Obviously a poor agricultural performance will impact consumer offtake in the fast-growing rural and semi-urban markets. That will hobble the industrial recovery. India can live with another year of sub 6 per cent GDP although it won't be pleasant.
But we could see an even more "interesting" situation developing in the middle of an economic slowdown. Post-Budget, it had appeared that there was a genuine chance of negative interest rates at some stage of this fiscal. The logic was that the poor agricultural performance in 1999-2000 would raise food prices and hence, cost of living indices just as the government forced interest rates down to facilitate its own borrowing. The government's decision to cut fertiliser and food subsidies and downsize the public distribution system is otherwise impeccable. But it may just be terribly mistimed and add to inflationary pressures.
Inflation has indeed risen sharply in the last few weeks. The wholesale price index is around 4.64 per cent now and clearly heading upwards. The combined cuts in CRR, bank rate, and repo rates sent equally clear signals about the southward direction of interest rates. So a trend of rising prices versus lower rates is already established.
Even a small shortage in food production can translate into a very sharp rise in prices. If we don't see a good monsoon in 2000, the shortages will increase. Yes, the government has record foodgrain buffers at the moment. The government also has record forex reserves, which could be used for judicious imports to keep prices under control.
But the government also has a very poor track record of managing such situations. This is not an indictment of the BJP-NDA despite the onion crisis of 1998. Rather it is a generic problem that has always existed. India has always mismanaged its food production and distribution.
Devotees of Amartya Sen could use retro-analysis to argue backwards that a recurrence of famines and food shortages is one sign of governments that are not truly democratic, and of societies riddled with "unfreedoms", to use the evocative phrase of development economics. By that yardstick, India has never been democratic.
The economy may not head all the way to negative interest rates. But spreads could be squeezed to a point where money becomes very cheap indeed. Since there is plenty of liquidity in the system, it would be rational to borrow and create real assets. What's more, corporate credit offtake and working capital requirements will be low if consumer demand is reduced by a poor agricultural performance. So money could fly into unproductive assets like gold and real estate. Both make eminent sense in the economic scenario just outlined.
It is probably too late to prevent this situation from occurring. However, the worst excesses can be avoided if the government reacts fast. That is not in our hands and the best one can do is minimise personal damage in a possible stagflation blizzard.
On the personal finance front, it is sensible to stay with a core portfolio of defensive stocks. Obviously fixed interest instruments will deliver very low or negative returns in such a situation, while growth stocks will also underperform. Since the market is heading lower, a long-term player could leverage down along with it, buying growth stocks with a two-three year perspective. It may even make sense to borrow money, which will be cheap, to pursue an aggressive stock-purchase strategy.

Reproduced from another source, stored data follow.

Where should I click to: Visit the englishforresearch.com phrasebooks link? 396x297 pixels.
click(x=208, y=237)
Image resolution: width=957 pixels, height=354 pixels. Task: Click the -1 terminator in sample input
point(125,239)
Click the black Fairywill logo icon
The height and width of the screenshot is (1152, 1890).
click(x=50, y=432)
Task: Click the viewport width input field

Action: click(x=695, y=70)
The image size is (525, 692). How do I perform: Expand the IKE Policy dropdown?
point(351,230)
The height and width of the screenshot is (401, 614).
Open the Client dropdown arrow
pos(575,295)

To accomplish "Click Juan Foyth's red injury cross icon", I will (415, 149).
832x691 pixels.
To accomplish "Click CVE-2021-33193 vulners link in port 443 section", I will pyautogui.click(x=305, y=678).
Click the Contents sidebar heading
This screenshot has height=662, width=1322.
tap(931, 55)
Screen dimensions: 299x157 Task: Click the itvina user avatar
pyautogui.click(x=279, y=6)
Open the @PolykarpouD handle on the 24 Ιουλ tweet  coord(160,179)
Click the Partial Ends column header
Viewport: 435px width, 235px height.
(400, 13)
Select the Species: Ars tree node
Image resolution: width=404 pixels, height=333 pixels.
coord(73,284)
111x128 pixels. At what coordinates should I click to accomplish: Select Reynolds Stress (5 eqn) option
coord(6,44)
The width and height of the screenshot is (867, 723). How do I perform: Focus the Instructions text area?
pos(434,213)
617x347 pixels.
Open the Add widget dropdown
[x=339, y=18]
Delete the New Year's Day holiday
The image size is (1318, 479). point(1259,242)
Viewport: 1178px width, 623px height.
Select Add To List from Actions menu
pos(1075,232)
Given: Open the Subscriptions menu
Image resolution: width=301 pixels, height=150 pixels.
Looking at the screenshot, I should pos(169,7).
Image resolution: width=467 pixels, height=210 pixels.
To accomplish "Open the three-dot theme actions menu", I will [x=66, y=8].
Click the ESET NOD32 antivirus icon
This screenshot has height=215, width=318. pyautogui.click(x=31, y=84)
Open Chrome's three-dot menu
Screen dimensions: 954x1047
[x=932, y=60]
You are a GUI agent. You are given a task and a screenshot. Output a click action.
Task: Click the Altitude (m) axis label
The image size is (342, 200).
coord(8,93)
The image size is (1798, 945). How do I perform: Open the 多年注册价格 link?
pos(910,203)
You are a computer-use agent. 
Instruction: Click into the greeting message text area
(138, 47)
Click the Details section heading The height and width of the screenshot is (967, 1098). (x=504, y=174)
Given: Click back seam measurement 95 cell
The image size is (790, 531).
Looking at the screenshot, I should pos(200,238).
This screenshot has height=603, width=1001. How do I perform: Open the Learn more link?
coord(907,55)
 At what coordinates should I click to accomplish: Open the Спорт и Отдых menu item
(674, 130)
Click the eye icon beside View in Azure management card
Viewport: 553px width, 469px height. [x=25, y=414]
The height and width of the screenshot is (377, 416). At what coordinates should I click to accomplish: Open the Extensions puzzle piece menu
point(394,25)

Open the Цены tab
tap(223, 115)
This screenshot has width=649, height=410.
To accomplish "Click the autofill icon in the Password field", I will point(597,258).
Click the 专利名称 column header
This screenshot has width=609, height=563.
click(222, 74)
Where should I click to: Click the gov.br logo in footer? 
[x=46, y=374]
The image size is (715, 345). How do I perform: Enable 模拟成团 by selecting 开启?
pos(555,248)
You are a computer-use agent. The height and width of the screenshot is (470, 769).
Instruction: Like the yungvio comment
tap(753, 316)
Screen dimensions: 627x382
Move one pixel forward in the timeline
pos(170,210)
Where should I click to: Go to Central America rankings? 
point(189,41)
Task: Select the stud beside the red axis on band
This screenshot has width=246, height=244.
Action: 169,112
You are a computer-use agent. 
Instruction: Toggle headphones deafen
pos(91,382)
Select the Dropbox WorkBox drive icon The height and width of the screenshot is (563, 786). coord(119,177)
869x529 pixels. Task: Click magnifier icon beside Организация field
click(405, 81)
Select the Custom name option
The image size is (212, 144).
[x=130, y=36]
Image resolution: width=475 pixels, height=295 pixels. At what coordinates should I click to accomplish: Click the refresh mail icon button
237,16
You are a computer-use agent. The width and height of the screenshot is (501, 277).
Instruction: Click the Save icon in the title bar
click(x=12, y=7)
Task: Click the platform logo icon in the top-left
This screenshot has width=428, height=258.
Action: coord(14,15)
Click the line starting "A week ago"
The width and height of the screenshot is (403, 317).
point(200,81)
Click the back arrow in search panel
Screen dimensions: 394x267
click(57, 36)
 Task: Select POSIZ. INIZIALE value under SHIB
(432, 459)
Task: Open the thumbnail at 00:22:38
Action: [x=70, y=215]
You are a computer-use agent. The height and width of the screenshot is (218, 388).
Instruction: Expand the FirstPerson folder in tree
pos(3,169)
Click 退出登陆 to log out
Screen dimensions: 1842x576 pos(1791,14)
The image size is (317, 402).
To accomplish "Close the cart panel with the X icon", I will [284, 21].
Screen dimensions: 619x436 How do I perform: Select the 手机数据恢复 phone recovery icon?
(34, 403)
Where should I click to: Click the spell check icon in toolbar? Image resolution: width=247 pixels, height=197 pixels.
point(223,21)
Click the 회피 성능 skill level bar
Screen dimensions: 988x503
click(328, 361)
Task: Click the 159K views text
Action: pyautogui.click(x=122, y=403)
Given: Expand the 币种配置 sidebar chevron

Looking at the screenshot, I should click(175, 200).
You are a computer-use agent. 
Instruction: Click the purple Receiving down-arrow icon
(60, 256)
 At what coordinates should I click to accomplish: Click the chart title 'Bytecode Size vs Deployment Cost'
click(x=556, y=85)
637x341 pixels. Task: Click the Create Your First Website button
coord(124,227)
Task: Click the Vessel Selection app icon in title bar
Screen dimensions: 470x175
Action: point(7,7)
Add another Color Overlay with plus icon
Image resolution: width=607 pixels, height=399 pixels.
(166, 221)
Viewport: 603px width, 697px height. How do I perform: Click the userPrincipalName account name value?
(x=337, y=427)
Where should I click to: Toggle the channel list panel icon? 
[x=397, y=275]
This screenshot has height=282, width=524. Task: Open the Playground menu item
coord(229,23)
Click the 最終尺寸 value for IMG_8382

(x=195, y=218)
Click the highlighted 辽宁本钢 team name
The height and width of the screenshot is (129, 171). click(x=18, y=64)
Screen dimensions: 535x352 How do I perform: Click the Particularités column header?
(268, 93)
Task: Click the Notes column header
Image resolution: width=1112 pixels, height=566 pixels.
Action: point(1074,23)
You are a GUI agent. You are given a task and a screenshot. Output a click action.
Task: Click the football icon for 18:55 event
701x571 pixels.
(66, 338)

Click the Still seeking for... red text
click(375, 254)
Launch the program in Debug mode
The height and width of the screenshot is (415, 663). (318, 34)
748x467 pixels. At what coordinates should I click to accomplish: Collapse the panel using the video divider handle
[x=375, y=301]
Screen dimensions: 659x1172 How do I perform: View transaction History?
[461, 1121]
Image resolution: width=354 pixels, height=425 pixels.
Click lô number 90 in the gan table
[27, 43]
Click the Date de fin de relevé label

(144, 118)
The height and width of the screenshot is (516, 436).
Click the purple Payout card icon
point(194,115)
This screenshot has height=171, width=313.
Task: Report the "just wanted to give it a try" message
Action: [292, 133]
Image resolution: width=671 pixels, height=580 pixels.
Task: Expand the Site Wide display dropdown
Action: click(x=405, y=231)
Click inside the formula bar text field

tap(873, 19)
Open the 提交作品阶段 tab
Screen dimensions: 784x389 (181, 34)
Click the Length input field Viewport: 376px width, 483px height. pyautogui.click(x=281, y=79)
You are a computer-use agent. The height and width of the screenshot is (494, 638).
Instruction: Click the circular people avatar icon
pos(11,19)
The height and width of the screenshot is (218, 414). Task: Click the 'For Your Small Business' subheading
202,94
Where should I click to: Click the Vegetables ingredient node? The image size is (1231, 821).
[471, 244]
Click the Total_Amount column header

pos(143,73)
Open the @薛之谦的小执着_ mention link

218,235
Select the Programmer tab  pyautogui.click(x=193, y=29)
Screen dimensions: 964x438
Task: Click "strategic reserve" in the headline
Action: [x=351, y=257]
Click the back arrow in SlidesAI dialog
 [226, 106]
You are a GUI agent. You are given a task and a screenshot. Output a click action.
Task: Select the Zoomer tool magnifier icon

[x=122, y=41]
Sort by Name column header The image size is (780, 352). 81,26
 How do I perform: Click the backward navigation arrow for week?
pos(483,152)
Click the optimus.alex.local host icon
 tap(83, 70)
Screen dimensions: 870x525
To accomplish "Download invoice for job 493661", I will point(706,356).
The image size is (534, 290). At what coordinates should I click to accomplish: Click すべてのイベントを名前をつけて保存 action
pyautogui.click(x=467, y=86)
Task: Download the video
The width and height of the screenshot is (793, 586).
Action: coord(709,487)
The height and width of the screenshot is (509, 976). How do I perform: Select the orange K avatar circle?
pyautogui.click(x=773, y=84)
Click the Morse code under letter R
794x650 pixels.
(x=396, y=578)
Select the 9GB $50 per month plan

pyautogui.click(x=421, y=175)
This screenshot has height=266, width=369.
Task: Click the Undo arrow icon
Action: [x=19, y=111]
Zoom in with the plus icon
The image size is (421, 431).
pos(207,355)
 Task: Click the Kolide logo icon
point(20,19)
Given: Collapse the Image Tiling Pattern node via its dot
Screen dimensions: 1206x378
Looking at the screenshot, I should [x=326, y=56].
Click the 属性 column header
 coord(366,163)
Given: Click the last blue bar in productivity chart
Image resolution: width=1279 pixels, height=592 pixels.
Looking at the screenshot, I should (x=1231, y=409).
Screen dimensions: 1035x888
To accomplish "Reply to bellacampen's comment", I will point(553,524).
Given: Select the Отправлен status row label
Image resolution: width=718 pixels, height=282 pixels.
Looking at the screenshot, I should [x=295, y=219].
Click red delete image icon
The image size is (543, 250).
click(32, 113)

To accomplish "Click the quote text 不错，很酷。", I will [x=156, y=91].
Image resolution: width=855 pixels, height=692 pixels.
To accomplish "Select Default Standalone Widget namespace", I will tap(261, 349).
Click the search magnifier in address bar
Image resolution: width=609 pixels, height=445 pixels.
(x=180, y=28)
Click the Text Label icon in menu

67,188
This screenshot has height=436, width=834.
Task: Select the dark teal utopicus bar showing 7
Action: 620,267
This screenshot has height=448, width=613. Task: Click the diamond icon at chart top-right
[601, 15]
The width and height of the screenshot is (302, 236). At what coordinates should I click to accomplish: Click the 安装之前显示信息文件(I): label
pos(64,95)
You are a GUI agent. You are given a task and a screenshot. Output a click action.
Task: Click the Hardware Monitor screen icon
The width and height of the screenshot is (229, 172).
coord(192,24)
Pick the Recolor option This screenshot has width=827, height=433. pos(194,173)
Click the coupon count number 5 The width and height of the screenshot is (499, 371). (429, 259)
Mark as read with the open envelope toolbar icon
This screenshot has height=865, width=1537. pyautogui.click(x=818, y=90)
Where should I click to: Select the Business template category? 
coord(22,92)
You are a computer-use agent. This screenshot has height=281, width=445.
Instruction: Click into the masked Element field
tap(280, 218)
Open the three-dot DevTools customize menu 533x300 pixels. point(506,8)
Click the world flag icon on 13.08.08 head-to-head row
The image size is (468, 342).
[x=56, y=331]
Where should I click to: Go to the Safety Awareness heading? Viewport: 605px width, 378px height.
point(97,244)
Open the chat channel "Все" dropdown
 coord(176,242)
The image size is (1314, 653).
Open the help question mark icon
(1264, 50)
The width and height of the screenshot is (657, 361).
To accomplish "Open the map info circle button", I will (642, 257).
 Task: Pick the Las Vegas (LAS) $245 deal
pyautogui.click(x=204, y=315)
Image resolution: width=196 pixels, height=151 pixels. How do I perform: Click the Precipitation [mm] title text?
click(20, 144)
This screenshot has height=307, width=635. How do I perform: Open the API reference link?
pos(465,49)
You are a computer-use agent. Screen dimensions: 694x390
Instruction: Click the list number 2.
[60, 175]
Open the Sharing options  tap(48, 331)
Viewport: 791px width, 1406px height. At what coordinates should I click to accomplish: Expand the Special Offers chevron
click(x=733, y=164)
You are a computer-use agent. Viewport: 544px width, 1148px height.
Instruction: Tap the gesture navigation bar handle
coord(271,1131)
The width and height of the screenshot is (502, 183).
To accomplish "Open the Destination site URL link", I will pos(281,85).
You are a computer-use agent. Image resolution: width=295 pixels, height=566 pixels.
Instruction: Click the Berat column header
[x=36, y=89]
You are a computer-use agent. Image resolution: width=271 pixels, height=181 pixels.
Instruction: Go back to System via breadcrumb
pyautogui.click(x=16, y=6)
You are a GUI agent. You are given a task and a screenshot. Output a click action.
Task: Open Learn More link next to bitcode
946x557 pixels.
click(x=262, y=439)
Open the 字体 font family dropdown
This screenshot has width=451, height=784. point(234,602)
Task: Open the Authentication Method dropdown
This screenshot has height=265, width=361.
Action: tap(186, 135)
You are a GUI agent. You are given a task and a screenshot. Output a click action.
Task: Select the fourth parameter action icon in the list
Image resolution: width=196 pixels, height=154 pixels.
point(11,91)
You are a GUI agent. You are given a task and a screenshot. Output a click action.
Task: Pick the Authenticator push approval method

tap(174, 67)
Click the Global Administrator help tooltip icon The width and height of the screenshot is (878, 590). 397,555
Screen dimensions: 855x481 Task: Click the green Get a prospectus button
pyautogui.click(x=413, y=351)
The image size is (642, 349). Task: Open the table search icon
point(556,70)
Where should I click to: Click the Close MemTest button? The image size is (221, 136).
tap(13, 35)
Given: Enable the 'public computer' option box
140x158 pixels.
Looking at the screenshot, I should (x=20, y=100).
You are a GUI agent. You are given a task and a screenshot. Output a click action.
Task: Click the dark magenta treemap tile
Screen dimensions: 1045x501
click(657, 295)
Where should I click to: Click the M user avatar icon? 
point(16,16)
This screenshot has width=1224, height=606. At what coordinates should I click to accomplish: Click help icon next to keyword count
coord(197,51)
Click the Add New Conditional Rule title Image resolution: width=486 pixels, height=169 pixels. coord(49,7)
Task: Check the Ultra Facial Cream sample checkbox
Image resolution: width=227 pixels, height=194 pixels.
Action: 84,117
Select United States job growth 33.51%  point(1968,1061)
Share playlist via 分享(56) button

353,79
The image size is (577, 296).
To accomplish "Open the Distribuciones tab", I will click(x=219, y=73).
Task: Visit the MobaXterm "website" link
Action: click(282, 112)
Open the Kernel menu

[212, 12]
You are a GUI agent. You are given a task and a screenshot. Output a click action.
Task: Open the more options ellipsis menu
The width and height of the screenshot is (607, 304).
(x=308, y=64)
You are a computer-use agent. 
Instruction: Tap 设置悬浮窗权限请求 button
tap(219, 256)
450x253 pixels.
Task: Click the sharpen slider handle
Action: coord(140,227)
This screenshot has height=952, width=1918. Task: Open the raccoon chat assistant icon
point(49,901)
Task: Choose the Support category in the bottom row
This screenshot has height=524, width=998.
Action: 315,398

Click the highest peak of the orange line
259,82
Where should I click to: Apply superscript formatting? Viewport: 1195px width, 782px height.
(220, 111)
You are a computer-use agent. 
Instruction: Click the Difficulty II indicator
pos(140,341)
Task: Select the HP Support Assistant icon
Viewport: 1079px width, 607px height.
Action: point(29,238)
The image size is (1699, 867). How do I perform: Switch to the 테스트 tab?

This would also be the time to take out housing loans. Right now, real estate prices are still depressed and money is getting cheaper. If the scenario above unfolds, real estate will appreciate fast. Take a cheap loan, buy your house now and cross your fingers. I'm more hesitant about gold and other precious metals. Gold prices may spike globally as well as domestically, given that the US is heading for inflation. But it could be a gain of short duration - lots of central banks have long-term gold selling programs in place.